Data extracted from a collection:

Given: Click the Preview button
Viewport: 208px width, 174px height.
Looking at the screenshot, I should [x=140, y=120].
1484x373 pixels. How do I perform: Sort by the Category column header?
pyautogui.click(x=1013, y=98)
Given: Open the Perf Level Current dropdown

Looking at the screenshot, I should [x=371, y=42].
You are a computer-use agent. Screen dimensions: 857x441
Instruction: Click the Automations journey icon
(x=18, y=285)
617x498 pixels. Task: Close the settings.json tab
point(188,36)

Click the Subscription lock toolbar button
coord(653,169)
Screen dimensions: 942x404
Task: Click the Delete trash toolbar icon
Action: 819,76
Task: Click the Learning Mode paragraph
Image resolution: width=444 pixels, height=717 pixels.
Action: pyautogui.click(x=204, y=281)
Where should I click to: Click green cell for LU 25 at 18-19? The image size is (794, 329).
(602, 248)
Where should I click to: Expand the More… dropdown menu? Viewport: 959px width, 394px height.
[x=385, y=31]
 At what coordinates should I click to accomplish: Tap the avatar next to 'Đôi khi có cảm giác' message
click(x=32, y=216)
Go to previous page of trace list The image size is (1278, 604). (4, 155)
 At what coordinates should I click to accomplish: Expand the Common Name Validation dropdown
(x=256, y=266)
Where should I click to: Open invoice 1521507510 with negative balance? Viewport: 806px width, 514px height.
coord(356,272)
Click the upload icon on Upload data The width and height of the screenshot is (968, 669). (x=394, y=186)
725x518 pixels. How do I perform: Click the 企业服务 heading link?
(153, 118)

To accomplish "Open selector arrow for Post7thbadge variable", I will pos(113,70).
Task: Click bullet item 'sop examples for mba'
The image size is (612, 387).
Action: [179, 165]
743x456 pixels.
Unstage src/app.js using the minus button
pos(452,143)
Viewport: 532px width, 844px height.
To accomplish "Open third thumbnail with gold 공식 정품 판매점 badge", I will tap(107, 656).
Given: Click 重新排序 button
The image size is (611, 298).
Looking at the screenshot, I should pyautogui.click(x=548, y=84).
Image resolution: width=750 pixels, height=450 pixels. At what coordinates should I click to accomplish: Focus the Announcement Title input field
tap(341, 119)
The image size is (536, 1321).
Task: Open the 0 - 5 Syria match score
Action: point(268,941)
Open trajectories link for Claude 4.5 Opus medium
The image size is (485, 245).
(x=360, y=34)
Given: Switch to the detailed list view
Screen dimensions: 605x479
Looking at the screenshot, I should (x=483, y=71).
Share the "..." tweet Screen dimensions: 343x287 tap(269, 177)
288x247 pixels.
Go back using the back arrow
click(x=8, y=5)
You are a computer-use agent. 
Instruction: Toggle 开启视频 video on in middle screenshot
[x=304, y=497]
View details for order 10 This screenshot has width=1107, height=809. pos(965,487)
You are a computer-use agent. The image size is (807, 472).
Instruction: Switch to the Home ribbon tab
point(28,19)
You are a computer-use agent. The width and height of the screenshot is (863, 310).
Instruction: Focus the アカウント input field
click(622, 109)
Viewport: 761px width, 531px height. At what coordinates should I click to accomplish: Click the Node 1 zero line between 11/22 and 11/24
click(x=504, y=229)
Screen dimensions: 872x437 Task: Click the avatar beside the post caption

_TO DO_. Extract each line from the entries above that contains the string "computer".

_ANSWER AREA_.
You are a computer-use agent. Screen dimensions: 857x441
You are a computer-use agent. 
You are a computer-use agent. The image size is (807, 472).
You are a computer-use agent. The width and height of the screenshot is (863, 310).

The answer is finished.